For example, for something to be experienced as being “good” requires a definition or experience of something being “bad”, female requires male, up needs a down, positive requires a negative, and right needs a left.

Ultimately it is Death that gives meaning to Life and vice versa. Generally speaking it’s our polar opposites that create and inform the reality that we see. It’s fundamentally this  conflict that we struggle with that enriches the experience of reality that we create.

When this contrary little demon shows up in a dream it is usually there to point out a conundrum, a paradox, an unattended to contradiction, something denied, rejected, or repressed that is causing us discomfort or driving inappropriate behaviors. Just as with all the other archetypal images the demons are there for our health and well being.

The Devil in a dream can represent our struggle with our basic urges, that which pulls us down. He (or she) can represent our fears, negative aspects and limitations though it can also represent cunning, cleverness and deception. If the devil is talking to you it can suggest that you might you be worried that certain temptations are becoming hard to resist. If you’re friendly with the devil perhaps you are talking yourself or allowing someone to talk you into something that you really don’t want to do. Dealing with the devil or a demon in any way within a dream may reflect your need to deal with an issue of morality in your waking life.

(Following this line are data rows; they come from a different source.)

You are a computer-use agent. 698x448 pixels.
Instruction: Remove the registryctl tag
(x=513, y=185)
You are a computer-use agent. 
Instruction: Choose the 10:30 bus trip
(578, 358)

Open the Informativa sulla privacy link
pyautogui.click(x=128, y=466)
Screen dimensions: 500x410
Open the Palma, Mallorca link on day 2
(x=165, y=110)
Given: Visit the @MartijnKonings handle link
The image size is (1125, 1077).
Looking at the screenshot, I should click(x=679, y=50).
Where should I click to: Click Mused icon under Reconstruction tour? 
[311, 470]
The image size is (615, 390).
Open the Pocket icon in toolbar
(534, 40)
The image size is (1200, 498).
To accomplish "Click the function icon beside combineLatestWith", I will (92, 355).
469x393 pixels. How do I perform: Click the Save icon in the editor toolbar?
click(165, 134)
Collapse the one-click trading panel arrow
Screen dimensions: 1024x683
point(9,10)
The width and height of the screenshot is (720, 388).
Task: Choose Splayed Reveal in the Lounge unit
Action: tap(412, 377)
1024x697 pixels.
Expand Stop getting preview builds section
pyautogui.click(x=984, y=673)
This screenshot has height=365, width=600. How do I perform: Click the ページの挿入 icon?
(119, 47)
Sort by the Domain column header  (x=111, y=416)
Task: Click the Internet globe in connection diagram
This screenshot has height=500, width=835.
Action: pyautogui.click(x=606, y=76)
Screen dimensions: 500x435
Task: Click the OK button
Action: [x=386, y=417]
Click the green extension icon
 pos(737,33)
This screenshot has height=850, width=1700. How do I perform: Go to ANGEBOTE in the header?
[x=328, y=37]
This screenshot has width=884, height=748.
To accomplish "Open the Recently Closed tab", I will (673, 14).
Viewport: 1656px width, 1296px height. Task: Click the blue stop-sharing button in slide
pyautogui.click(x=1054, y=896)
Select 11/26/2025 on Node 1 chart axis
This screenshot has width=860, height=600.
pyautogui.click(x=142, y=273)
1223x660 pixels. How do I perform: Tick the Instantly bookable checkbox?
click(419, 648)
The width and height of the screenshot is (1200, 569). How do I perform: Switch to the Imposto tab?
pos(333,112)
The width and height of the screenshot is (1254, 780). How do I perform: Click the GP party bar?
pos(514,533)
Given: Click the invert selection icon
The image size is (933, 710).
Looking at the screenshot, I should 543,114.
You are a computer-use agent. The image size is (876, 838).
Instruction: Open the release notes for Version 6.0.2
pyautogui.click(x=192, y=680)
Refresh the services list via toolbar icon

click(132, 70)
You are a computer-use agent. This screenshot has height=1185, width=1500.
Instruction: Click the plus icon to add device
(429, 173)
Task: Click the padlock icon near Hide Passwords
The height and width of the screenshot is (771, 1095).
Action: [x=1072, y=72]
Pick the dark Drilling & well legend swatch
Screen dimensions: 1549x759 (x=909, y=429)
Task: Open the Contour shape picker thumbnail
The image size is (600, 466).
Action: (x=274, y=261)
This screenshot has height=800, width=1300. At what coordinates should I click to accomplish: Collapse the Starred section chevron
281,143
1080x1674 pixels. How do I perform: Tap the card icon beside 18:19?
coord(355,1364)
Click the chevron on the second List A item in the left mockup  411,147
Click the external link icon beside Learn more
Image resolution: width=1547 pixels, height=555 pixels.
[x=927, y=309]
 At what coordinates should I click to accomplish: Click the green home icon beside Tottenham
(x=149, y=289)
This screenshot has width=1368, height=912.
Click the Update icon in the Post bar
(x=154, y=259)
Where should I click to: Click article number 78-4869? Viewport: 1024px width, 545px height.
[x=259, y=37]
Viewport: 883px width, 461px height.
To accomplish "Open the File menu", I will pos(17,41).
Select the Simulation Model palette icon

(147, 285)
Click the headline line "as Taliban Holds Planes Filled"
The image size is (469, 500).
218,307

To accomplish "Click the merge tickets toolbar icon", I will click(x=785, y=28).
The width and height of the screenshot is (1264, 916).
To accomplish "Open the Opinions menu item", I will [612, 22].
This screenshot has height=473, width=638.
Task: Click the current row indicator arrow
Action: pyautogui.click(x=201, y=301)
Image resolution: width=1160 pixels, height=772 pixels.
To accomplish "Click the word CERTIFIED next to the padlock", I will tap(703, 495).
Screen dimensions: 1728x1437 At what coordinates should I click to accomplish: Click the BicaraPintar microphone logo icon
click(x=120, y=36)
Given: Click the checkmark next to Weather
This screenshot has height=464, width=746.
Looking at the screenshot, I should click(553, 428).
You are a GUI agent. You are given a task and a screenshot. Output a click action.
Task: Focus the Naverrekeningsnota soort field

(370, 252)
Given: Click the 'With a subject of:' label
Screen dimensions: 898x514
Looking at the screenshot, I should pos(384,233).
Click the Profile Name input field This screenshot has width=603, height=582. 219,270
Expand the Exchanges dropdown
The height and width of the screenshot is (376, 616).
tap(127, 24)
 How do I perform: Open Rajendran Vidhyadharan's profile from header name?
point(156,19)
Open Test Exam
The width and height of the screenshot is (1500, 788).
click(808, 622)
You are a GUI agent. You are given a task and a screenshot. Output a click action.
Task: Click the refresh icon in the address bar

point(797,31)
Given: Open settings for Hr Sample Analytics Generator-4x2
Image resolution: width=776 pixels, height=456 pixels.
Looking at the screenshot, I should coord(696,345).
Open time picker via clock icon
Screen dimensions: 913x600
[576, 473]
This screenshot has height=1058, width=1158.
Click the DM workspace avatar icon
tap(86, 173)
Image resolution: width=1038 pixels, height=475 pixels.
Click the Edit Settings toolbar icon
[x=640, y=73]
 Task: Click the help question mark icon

When a demon shows up as Satan itself it can be about things in the inner and outer world that you may fear or you think are out of your control. This can represent something or someone adversarial or confrontational as in an attacker or accuser or just someone critical of you or your work. Frequently people invoke this image and project it onto other people so as to justify hurting them. This happens in all wars or when one takes sides in a political controversy.

Sometimes people experience being possessed by some demon in their dreams. Being possessed is also an archetype and over the centuries people from all cultures would employ priests or shaman, even lay mediums to exorcize an individual’s devil that has “possessed” them. Today we’re more likely to consult a therapist.

But even now the old version of the primitive possessor demon lives within an unexplored psychic phenomena and acts out behaviors that are contrary to a person’s best interest. One only needs to look at how many so-called fearful “conservatives” will vote for the very issues and people that only mean them harm, directly or indirectly, to see the truth of that statement.

All too often when we deny our complexes1, our worries, and repressed fears and emotions our demons so to speak, can possess us, in that we allow another force and energy to take over our lives, both internally and externally.

But sometimes he’s just there to show us some clarity on what is good.

_____________________

1 Complex: A pattern of emotions, perceptions, wishes, or memories in our Personal Unconscious. Some of these patterns can manifest themselves somatically i.e. through the body.

Severely negative and untreated or denied emotional patterns can lead to neuroses such as obsessive-compulsive disorders including perfectionism or poor impulse control or extremely low feelings of self-worth. Both Jung and Freud thought that these unconscious patterns were the most important factors influencing our waking behaviors and attitudes.